Recast the data below as a JSON array of strings, with one string per line and blank lines omitted.
--*--
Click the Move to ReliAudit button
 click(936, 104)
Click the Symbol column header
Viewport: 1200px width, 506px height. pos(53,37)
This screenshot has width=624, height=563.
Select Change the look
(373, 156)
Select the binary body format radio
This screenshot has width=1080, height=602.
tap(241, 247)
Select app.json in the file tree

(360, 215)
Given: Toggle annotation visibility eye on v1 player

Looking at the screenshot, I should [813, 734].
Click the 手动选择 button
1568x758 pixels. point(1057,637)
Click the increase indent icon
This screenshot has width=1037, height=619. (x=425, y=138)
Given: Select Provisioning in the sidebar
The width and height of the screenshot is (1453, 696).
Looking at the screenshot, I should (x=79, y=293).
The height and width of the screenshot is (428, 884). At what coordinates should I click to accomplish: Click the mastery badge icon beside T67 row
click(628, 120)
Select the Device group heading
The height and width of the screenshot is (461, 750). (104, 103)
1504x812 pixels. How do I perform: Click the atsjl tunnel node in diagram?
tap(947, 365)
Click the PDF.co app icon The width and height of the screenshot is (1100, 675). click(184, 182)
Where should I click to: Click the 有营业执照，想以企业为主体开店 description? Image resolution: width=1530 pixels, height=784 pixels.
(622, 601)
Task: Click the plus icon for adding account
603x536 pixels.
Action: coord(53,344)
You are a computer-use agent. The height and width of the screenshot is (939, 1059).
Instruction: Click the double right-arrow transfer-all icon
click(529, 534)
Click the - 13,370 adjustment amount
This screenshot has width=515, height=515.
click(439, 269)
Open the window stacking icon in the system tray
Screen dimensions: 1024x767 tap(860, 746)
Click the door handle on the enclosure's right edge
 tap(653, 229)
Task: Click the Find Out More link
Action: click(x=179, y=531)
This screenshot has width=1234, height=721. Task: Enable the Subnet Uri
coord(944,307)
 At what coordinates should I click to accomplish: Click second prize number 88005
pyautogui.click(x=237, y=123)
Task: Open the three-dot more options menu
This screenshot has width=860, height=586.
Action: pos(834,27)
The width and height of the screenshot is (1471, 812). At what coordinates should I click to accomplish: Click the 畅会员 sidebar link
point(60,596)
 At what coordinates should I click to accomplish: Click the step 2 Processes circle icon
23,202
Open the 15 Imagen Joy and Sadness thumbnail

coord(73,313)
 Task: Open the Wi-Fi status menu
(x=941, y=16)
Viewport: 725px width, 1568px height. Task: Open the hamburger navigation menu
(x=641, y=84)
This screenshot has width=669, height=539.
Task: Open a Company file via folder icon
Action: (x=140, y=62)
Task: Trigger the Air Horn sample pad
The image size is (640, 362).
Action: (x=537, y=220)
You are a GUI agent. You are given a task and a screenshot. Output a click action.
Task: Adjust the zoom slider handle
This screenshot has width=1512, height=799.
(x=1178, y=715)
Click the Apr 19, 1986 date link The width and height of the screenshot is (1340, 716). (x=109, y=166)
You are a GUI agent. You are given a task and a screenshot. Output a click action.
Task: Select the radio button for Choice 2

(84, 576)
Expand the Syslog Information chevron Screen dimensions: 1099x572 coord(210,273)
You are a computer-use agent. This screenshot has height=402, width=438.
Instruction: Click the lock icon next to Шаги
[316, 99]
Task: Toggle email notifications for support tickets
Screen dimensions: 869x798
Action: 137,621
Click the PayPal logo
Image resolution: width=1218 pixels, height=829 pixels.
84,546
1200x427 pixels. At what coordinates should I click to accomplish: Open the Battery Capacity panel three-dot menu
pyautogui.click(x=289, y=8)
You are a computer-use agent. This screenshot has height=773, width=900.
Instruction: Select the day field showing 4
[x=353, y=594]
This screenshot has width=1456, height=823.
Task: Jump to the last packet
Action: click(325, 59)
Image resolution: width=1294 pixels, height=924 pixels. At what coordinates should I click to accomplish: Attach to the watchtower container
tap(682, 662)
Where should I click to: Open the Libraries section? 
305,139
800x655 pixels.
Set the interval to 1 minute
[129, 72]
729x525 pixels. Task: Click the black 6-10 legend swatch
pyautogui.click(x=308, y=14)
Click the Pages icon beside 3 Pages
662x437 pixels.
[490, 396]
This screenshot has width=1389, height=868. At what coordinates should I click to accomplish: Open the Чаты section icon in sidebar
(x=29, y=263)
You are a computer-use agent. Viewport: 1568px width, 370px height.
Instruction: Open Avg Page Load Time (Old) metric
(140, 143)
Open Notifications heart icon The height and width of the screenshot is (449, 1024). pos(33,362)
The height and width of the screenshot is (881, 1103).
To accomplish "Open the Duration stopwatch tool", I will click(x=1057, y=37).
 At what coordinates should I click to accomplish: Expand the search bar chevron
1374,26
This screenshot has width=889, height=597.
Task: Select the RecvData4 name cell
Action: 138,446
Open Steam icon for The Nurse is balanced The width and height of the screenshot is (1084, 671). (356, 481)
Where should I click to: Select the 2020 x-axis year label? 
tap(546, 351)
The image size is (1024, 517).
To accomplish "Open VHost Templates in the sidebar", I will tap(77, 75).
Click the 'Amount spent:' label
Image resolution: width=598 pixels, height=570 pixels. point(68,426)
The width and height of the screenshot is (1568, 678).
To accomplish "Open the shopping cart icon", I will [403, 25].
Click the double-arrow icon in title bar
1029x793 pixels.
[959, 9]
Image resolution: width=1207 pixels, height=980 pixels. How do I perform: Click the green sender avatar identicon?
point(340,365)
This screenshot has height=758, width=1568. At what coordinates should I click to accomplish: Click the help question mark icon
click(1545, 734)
--*--
## [FULL RESPONSE]
[
  "Click the Move to ReliAudit button",
  " click(936, 104)",
  "Click the Symbol column header",
  "Viewport: 1200px width, 506px height. pos(53,37)",
  "This screenshot has width=624, height=563.",
  "Select Change the look",
  "(373, 156)",
  "Select the binary body format radio",
  "This screenshot has width=1080, height=602.",
  "tap(241, 247)",
  "Select app.json in the file tree",
  "(360, 215)",
  "Given: Toggle annotation visibility eye on v1 player",
  "Looking at the screenshot, I should [813, 734].",
  "Click the 手动选择 button",
  "1568x758 pixels. point(1057,637)",
  "Click the increase indent icon",
  "This screenshot has width=1037, height=619. (x=425, y=138)",
  "Given: Select Provisioning in the sidebar",
  "The width and height of the screenshot is (1453, 696).",
  "Looking at the screenshot, I should (x=79, y=293).",
  "The height and width of the screenshot is (428, 884). At what coordinates should I click to accomplish: Click the mastery badge icon beside T67 row",
  "click(628, 120)",
  "Select the Device group heading",
  "The height and width of the screenshot is (461, 750). (104, 103)",
  "1504x812 pixels. How do I perform: Click the atsjl tunnel node in diagram?",
  "tap(947, 365)",
  "Click the PDF.co app icon The width and height of the screenshot is (1100, 675). click(184, 182)",
  "Where should I click to: Click the 有营业执照，想以企业为主体开店 description? Image resolution: width=1530 pixels, height=784 pixels.",
  "(622, 601)",
  "Task: Click the plus icon for adding account",
  "603x536 pixels.",
  "Action: coord(53,344)",
  "You are a computer-use agent. The height and width of the screenshot is (939, 1059).",
  "Instruction: Click the double right-arrow transfer-all icon",
  "click(529, 534)",
  "Click the - 13,370 adjustment amount",
  "This screenshot has width=515, height=515.",
  "click(439, 269)",
  "Open the window stacking icon in the system tray",
  "Screen dimensions: 1024x767 tap(860, 746)",
  "Click the door handle on the enclosure's right edge",
  " tap(653, 229)",
  "Task: Click the Find Out More link",
  "Action: click(x=179, y=531)",
  "This screenshot has width=1234, height=721. Task: Enable the Subnet Uri",
  "coord(944,307)",
  " At what coordinates should I click to accomplish: Click second prize number 88005",
  "pyautogui.click(x=237, y=123)",
  "Task: Open the three-dot more options menu",
  "This screenshot has width=860, height=586.",
  "Action: pos(834,27)",
  "The width and height of the screenshot is (1471, 812). At what coordinates should I click to accomplish: Click the 畅会员 sidebar link",
  "point(60,596)",
  " At what coordinates should I click to accomplish: Click the step 2 Processes circle icon",
  "23,202",
  "Open the 15 Imagen Joy and Sadness thumbnail",
  "coord(73,313)",
  " Task: Open the Wi-Fi status menu",
  "(x=941, y=16)",
  "Viewport: 725px width, 1568px height. Task: Open the hamburger navigation menu",
  "(x=641, y=84)",
  "This screenshot has width=669, height=539.",
  "Task: Open a Company file via folder icon",
  "Action: (x=140, y=62)",
  "Task: Trigger the Air Horn sample pad",
  "The image size is (640, 362).",
  "Action: (x=537, y=220)",
  "You are a GUI agent. You are given a task and a screenshot. Output a click action.",
  "Task: Adjust the zoom slider handle",
  "This screenshot has width=1512, height=799.",
  "(x=1178, y=715)",
  "Click the Apr 19, 1986 date link The width and height of the screenshot is (1340, 716). (x=109, y=166)",
  "You are a GUI agent. You are given a task and a screenshot. Output a click action.",
  "Task: Select the radio button for Choice 2",
  "(84, 576)",
  "Expand the Syslog Information chevron Screen dimensions: 1099x572 coord(210,273)",
  "You are a computer-use agent. This screenshot has height=402, width=438.",
  "Instruction: Click the lock icon next to Шаги",
  "[316, 99]",
  "Task: Toggle email notifications for support tickets",
  "Screen dimensions: 869x798",
  "Action: 137,621",
  "Click the PayPal logo",
  "Image resolution: width=1218 pixels, height=829 pixels.",
  "84,546",
  "1200x427 pixels. At what coordinates should I click to accomplish: Open the Battery Capacity panel three-dot menu",
  "pyautogui.click(x=289, y=8)",
  "You are a computer-use agent. This screenshot has height=773, width=900.",
  "Instruction: Select the day field showing 4",
  "[x=353, y=594]",
  "This screenshot has width=1456, height=823.",
  "Task: Jump to the last packet",
  "Action: click(325, 59)",
  "Image resolution: width=1294 pixels, height=924 pixels. At what coordinates should I click to accomplish: Attach to the watchtower container",
  "tap(682, 662)",
  "Where should I click to: Open the Libraries section? ",
  "305,139",
  "800x655 pixels.",
  "Set the interval to 1 minute",
  "[129, 72]",
  "729x525 pixels. Task: Click the black 6-10 legend swatch",
  "pyautogui.click(x=308, y=14)",
  "Click the Pages icon beside 3 Pages",
  "662x437 pixels.",
  "[490, 396]",
  "This screenshot has width=1389, height=868. At what coordinates should I click to accomplish: Open the Чаты section icon in sidebar",
  "(x=29, y=263)",
  "You are a computer-use agent. Viewport: 1568px width, 370px height.",
  "Instruction: Open Avg Page Load Time (Old) metric",
  "(140, 143)",
  "Open Notifications heart icon The height and width of the screenshot is (449, 1024). pos(33,362)",
  "The height and width of the screenshot is (881, 1103).",
  "To accomplish \"Open the Duration stopwatch tool\", I will click(x=1057, y=37).",
  " At what coordinates should I click to accomplish: Expand the search bar chevron",
  "1374,26",
  "This screenshot has width=889, height=597.",
  "Task: Select the RecvData4 name cell",
  "Action: 138,446",
  "Open Steam icon for The Nurse is balanced The width and height of the screenshot is (1084, 671). (356, 481)",
  "Where should I click to: Select the 2020 x-axis year label? ",
  "tap(546, 351)",
  "The image size is (1024, 517).",
  "To accomplish \"Open VHost Templates in the sidebar\", I will tap(77, 75).",
  "Click the 'Amount spent:' label",
  "Image resolution: width=598 pixels, height=570 pixels. point(68,426)",
  "The width and height of the screenshot is (1568, 678).",
  "To accomplish \"Open the shopping cart icon\", I will [403, 25].",
  "Click the double-arrow icon in title bar",
  "1029x793 pixels.",
  "[959, 9]",
  "Image resolution: width=1207 pixels, height=980 pixels. How do I perform: Click the green sender avatar identicon?",
  "point(340,365)",
  "This screenshot has height=758, width=1568. At what coordinates should I click to accomplish: Click the help question mark icon",
  "click(1545, 734)"
]